### Task details
Return, from the lines below, each one that includes the word "Show".

▼

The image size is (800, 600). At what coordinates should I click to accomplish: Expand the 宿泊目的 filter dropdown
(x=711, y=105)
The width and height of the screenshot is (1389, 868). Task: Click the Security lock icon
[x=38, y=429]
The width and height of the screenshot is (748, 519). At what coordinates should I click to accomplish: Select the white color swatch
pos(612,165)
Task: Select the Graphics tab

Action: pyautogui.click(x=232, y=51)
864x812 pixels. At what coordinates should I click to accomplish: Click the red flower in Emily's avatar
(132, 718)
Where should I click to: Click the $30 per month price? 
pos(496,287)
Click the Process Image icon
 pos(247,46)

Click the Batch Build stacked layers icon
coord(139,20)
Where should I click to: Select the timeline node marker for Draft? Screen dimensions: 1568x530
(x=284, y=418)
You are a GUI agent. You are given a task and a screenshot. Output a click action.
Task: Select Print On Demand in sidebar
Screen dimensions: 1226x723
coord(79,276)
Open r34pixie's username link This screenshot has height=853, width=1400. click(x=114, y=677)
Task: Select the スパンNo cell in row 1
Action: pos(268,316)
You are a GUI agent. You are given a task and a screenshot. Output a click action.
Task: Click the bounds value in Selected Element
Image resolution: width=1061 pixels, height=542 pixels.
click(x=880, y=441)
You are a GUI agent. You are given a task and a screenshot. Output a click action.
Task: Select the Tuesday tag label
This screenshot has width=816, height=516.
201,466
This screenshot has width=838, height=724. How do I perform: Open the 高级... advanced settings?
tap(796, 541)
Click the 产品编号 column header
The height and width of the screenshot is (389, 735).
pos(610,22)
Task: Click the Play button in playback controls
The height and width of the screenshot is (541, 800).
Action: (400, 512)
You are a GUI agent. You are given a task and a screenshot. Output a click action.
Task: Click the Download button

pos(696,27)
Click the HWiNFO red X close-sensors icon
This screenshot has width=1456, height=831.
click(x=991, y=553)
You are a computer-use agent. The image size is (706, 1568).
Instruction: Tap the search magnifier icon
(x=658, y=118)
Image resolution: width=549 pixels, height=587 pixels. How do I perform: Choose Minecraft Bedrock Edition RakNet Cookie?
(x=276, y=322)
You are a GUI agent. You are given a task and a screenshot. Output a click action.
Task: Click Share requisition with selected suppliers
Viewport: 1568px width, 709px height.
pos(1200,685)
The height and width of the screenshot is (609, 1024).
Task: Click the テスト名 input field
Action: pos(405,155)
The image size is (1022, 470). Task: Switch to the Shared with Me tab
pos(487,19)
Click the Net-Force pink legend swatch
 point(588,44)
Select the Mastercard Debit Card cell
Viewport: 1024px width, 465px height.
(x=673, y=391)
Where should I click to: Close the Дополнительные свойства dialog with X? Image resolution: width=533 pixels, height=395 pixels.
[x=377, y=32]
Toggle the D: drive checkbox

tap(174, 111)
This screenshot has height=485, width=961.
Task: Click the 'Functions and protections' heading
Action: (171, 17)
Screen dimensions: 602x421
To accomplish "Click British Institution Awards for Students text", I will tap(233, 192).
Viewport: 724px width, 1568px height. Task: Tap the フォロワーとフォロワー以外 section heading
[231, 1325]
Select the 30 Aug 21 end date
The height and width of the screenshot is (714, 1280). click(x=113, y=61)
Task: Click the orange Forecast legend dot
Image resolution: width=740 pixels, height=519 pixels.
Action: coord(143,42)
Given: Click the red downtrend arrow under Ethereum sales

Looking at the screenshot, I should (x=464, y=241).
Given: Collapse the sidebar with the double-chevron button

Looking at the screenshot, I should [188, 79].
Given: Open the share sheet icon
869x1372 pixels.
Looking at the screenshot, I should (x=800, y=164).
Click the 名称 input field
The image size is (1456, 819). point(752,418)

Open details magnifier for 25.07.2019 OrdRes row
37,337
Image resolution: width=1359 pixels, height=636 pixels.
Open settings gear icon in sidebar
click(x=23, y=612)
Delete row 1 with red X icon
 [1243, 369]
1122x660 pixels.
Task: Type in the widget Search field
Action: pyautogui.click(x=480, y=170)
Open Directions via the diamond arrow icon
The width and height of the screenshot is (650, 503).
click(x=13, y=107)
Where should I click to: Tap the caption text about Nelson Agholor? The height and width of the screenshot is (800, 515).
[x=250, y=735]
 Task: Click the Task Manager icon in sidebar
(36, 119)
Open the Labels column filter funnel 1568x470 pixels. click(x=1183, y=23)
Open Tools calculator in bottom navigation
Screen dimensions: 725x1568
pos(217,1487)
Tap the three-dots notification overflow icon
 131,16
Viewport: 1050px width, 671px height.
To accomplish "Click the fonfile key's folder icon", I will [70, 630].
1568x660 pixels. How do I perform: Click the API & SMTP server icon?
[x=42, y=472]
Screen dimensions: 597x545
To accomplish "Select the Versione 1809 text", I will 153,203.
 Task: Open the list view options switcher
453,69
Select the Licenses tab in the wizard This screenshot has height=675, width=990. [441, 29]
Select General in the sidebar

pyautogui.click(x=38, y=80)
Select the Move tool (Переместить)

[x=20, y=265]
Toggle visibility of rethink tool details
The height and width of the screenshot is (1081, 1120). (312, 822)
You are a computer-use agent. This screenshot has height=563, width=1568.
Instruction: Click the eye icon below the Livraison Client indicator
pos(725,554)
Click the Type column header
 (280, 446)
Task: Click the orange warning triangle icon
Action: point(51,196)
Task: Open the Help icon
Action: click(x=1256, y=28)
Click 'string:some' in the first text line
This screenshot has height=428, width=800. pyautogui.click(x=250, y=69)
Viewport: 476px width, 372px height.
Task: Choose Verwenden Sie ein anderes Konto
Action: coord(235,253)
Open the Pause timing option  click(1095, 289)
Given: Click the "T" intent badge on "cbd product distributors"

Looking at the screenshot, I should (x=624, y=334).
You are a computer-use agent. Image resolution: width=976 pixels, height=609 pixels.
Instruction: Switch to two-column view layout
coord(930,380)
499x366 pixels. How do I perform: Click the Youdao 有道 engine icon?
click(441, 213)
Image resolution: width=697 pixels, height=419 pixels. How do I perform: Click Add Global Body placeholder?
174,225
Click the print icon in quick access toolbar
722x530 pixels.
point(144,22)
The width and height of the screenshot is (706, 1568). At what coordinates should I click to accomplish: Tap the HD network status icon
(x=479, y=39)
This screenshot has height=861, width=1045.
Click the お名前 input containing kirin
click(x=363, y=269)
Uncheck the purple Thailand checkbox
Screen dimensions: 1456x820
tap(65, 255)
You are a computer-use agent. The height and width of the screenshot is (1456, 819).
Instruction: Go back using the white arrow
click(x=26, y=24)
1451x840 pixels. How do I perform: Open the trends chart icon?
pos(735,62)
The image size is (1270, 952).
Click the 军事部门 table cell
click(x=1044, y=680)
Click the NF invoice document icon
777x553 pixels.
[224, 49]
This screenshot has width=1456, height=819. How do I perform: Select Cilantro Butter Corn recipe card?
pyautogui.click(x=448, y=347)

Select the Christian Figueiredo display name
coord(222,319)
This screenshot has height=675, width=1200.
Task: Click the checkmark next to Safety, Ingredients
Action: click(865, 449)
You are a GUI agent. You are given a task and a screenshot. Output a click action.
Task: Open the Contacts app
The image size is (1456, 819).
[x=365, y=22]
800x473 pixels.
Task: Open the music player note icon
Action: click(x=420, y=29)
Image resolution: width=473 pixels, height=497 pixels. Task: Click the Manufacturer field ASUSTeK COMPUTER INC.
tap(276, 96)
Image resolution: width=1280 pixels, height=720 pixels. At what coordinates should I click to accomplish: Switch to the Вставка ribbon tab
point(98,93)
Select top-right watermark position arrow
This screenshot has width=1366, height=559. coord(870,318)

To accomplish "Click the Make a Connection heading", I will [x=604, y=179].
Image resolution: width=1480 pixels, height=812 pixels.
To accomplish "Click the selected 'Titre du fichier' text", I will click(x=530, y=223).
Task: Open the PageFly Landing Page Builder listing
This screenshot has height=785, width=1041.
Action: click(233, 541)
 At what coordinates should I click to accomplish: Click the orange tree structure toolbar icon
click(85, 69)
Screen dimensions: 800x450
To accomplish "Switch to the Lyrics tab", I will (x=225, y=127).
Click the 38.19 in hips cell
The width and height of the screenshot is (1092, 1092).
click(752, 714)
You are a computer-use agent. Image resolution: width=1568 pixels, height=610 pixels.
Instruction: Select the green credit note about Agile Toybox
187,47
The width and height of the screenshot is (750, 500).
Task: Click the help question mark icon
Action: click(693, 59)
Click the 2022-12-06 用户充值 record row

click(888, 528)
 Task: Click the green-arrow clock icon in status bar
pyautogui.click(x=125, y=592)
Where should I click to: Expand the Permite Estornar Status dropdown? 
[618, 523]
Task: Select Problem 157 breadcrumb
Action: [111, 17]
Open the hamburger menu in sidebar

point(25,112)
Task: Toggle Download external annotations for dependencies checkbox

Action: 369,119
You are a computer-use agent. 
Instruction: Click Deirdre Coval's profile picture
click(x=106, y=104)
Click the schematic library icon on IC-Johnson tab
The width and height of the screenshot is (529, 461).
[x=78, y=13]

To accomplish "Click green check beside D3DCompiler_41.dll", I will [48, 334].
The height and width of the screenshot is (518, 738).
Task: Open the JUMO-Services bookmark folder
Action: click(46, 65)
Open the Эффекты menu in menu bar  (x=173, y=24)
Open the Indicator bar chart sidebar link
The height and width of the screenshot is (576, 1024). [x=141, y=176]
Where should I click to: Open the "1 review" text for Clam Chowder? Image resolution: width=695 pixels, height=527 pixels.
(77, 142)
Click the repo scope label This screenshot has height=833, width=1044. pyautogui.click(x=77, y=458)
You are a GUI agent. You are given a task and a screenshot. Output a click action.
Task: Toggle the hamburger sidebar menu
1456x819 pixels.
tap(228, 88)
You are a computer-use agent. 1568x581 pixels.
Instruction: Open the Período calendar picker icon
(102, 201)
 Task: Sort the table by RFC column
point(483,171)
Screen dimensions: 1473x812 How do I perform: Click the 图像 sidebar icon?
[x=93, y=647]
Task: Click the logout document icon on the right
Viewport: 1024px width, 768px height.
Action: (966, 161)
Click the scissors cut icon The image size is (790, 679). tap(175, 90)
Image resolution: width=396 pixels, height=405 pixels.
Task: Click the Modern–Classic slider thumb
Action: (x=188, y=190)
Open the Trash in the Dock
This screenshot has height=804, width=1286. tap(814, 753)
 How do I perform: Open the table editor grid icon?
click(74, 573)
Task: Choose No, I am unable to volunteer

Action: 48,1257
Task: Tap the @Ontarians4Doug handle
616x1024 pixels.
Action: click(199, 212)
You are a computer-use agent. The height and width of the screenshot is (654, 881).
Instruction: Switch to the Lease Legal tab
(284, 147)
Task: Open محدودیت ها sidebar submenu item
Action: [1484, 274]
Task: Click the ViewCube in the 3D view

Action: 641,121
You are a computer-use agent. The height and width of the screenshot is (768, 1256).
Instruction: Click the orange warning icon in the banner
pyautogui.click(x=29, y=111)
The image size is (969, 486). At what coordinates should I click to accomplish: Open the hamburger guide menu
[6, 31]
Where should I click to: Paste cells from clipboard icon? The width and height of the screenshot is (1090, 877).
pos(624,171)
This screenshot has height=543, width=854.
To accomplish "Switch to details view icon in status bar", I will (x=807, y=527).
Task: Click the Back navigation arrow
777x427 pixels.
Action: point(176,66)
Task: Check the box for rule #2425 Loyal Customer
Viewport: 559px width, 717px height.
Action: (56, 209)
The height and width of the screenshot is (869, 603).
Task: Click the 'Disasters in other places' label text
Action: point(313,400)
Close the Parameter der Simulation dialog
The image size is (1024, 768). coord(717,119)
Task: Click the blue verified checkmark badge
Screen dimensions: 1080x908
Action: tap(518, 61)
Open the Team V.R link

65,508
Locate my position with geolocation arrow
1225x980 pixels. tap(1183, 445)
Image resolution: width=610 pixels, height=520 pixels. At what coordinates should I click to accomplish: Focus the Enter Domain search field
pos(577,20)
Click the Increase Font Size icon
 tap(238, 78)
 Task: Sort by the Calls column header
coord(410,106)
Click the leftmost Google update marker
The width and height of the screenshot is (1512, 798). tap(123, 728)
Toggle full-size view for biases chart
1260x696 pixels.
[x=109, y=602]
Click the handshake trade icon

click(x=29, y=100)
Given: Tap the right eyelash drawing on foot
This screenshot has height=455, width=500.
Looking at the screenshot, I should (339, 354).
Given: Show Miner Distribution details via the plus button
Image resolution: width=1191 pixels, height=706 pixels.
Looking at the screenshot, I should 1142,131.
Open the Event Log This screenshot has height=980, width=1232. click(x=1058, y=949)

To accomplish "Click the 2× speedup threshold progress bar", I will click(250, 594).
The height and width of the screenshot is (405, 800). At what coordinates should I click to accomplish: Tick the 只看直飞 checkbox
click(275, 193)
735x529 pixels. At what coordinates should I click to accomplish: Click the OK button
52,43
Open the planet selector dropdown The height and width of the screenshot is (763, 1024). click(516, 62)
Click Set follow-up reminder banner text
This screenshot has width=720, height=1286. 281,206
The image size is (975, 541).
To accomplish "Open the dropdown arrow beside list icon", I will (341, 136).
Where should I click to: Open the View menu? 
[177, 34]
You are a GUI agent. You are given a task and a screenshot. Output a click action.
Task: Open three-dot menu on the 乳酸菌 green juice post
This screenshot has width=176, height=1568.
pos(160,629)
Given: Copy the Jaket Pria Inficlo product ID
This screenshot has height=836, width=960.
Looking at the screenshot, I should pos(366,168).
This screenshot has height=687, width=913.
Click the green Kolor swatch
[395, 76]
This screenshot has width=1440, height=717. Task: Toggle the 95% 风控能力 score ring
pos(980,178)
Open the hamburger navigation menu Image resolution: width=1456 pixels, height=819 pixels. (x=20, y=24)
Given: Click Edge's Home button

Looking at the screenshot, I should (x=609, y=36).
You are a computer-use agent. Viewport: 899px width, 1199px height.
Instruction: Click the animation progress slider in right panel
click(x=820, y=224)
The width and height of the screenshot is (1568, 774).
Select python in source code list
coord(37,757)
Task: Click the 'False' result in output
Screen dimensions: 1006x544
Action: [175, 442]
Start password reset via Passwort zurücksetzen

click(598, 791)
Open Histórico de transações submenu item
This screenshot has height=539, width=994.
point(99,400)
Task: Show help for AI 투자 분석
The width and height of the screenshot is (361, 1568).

▲

### Expected answer
Given: Show Miner Distribution details via the plus button
Task: Show help for AI 투자 분석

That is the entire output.